#### PROMPT
Give back an exact copy of the lines below, from the first through the line with "Given: Click the word 'prototypes'"; please stop there.

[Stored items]
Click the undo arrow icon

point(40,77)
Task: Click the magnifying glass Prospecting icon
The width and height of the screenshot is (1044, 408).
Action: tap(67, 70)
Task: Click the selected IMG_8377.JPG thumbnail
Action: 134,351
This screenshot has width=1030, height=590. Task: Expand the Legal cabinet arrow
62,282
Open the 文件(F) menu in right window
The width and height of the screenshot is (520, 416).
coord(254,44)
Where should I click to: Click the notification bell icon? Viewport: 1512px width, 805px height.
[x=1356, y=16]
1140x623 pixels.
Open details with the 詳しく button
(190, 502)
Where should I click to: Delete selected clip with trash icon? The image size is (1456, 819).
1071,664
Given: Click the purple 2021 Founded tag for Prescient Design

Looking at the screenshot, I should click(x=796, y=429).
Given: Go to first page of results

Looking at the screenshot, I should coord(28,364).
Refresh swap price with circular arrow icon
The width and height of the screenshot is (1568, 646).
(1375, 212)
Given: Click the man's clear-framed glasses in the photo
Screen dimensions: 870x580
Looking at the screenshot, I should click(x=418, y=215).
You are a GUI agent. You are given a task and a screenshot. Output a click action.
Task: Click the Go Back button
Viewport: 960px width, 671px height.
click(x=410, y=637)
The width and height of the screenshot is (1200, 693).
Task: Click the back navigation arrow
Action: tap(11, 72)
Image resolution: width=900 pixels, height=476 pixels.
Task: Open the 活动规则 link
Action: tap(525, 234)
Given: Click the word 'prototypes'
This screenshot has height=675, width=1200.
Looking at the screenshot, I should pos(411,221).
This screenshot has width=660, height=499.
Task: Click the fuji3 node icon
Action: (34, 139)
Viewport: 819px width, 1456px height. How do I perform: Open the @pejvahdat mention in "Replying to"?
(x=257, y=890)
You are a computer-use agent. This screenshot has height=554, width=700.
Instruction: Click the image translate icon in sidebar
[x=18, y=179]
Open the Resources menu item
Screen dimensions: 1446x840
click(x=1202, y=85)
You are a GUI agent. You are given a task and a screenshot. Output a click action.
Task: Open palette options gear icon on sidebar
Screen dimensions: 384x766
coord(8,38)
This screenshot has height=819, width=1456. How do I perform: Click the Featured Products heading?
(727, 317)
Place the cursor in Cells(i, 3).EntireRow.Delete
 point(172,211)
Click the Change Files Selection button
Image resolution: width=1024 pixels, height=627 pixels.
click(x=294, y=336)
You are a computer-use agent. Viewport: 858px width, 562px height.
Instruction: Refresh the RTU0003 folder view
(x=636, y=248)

#### FINAL ANSWER
Click the undo arrow icon

point(40,77)
Task: Click the magnifying glass Prospecting icon
The width and height of the screenshot is (1044, 408).
Action: tap(67, 70)
Task: Click the selected IMG_8377.JPG thumbnail
Action: 134,351
This screenshot has width=1030, height=590. Task: Expand the Legal cabinet arrow
62,282
Open the 文件(F) menu in right window
The width and height of the screenshot is (520, 416).
coord(254,44)
Where should I click to: Click the notification bell icon? Viewport: 1512px width, 805px height.
[x=1356, y=16]
1140x623 pixels.
Open details with the 詳しく button
(190, 502)
Where should I click to: Delete selected clip with trash icon? The image size is (1456, 819).
1071,664
Given: Click the purple 2021 Founded tag for Prescient Design

Looking at the screenshot, I should click(x=796, y=429).
Given: Go to first page of results

Looking at the screenshot, I should coord(28,364).
Refresh swap price with circular arrow icon
The width and height of the screenshot is (1568, 646).
(1375, 212)
Given: Click the man's clear-framed glasses in the photo
Screen dimensions: 870x580
Looking at the screenshot, I should click(x=418, y=215).
You are a GUI agent. You are given a task and a screenshot. Output a click action.
Task: Click the Go Back button
Viewport: 960px width, 671px height.
click(x=410, y=637)
The width and height of the screenshot is (1200, 693).
Task: Click the back navigation arrow
Action: tap(11, 72)
Image resolution: width=900 pixels, height=476 pixels.
Task: Open the 活动规则 link
Action: tap(525, 234)
Given: Click the word 'prototypes'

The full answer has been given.